Last edited: February 14, 2005

Law Barring Same-Sex Soliciting Tossed Out

Plain Dealer, May 16, 2002
1801 Superior Ave., Cleveland Ohio 44114
Fax: 216-999-6209

By T.C. Brown, Plain Dealer Bureau

Columbus—It’s no longer against the law in Ohio for members of the same gender to publicly ask for sex from each other.

A unanimous Ohio Supreme Court yesterday struck down the 28-year-old importuning law. The court ruled in a 1999 Ashtabula case in which a man in a car offended a jogger by yelling numerous sexual propositions and telling him he was "hot and sexy."

The jogger reported Eric Thompson of Jefferson to police. Thompson was found guilty of importuning and sentenced to 180 days in jail.

The law, a misdemeanor, prohibited members of the same sex from asking for sex "when the offender knows such solicitation is offensive to the other person, or is reckless in that regard." The Supreme Court’s ruling reversed a decision it made in the late 1970s when it said the law was constitutional.

Members of the gay and lesbian community applauded the ruling, saying that police undercover stings for solicitation should cease.

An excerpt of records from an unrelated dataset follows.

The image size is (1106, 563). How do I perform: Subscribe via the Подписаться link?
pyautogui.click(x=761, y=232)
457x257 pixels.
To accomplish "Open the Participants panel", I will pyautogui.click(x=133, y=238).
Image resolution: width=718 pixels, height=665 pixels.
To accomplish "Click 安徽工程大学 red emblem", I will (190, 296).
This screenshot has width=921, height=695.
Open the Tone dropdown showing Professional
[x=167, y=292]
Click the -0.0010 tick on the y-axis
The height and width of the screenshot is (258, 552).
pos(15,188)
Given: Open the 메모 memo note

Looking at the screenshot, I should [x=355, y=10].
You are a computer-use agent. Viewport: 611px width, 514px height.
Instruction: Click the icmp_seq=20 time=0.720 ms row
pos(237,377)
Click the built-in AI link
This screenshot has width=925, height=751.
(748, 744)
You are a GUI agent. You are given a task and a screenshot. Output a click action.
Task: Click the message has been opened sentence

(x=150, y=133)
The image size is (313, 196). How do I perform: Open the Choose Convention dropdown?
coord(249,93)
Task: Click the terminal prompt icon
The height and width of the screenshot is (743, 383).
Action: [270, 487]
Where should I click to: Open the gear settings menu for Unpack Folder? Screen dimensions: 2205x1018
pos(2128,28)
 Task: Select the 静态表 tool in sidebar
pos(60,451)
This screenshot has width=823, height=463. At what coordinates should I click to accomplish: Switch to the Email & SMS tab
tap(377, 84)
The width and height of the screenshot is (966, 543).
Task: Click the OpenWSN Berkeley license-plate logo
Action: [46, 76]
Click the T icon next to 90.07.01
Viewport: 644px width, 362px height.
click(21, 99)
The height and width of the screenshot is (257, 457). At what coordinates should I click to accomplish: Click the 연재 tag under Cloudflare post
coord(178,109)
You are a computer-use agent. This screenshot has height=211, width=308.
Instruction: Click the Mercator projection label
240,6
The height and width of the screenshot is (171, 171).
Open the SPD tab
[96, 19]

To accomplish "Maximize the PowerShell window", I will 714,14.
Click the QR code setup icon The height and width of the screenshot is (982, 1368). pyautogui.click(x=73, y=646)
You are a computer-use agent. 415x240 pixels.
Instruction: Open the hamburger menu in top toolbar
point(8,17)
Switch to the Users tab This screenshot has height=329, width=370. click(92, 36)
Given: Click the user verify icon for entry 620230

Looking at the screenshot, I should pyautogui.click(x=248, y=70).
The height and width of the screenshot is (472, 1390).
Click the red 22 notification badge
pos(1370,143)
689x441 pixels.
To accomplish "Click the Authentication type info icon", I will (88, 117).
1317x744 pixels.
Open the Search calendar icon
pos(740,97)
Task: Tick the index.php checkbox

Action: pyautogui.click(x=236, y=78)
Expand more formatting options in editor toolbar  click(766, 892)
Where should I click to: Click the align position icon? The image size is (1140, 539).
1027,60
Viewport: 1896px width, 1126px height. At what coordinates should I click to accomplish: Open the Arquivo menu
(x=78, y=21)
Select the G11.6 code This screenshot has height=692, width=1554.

Ohio justices split over the reasons they believe the law violates the equal-protection clauses of the U.S. and Ohio constitutions. The majority, in an opinion written by Justice Deborah Cook, said the decision was not based on sexual orientation but on the content of speech. Cook objected to the statute because it outlaws same-sex solicitations but does not prohibit unwanted offensive sexual advances between members of the opposite sex.

The law "prohibits speech because of the content expressed in that communication," Cook wrote.

Justice Paul Pfeifer concurred but took a different approach. He said the law was intended to restrict homosexual activity, not speech.

"There is no rational reason for the state to treat people who seek to engage in homosexual activity as criminals when it does not treat people who seek to engage in heterosexual activity as criminal," Pfeifer wrote.

Linda Malicki, director of Cleveland’s Lesbian/Gay Community Service Center, said the decision was important in establishing equality of treatment under the law. Heather Sawyer, chief counsel for Lambda Legal in Chicago, a group that promotes gay civil rights, said the law was being actively enforced against homosexuals.

A Cleveland man was arrested in November 1999 when, according to prosecutors, he peeked under a bathroom stall at Cleveland State University and asked a student for sex. His conviction was thrown out by the 8th Ohio District Court of Appeals.

"This was not a law just sitting around on the books," Sawyer said. "This means those charges, if not cases, have to be abandoned."

The ruling was welcomed in other circles, but for different reasons. David Langdon, a Cincinnati lawyer, said he has been asked by Cincinnati-based Citizens for Community Values to draft legislation similar to a Texas law that would outlaw sexual relations between same-sex couples. Langdon helped draft a bill banning same-sex marriages that is now in the Ohio Senate.

Langdon said yesterday’s ruling, which he called "an excellent decision,"dealt only with the content of speech, not with actual sexual behavior, pointing to the need for a law prohibiting homosexual sodomy.

"We had previously talked about the need for such a law in Ohio, and this decision has perhaps reinvigorated us to this end," he said.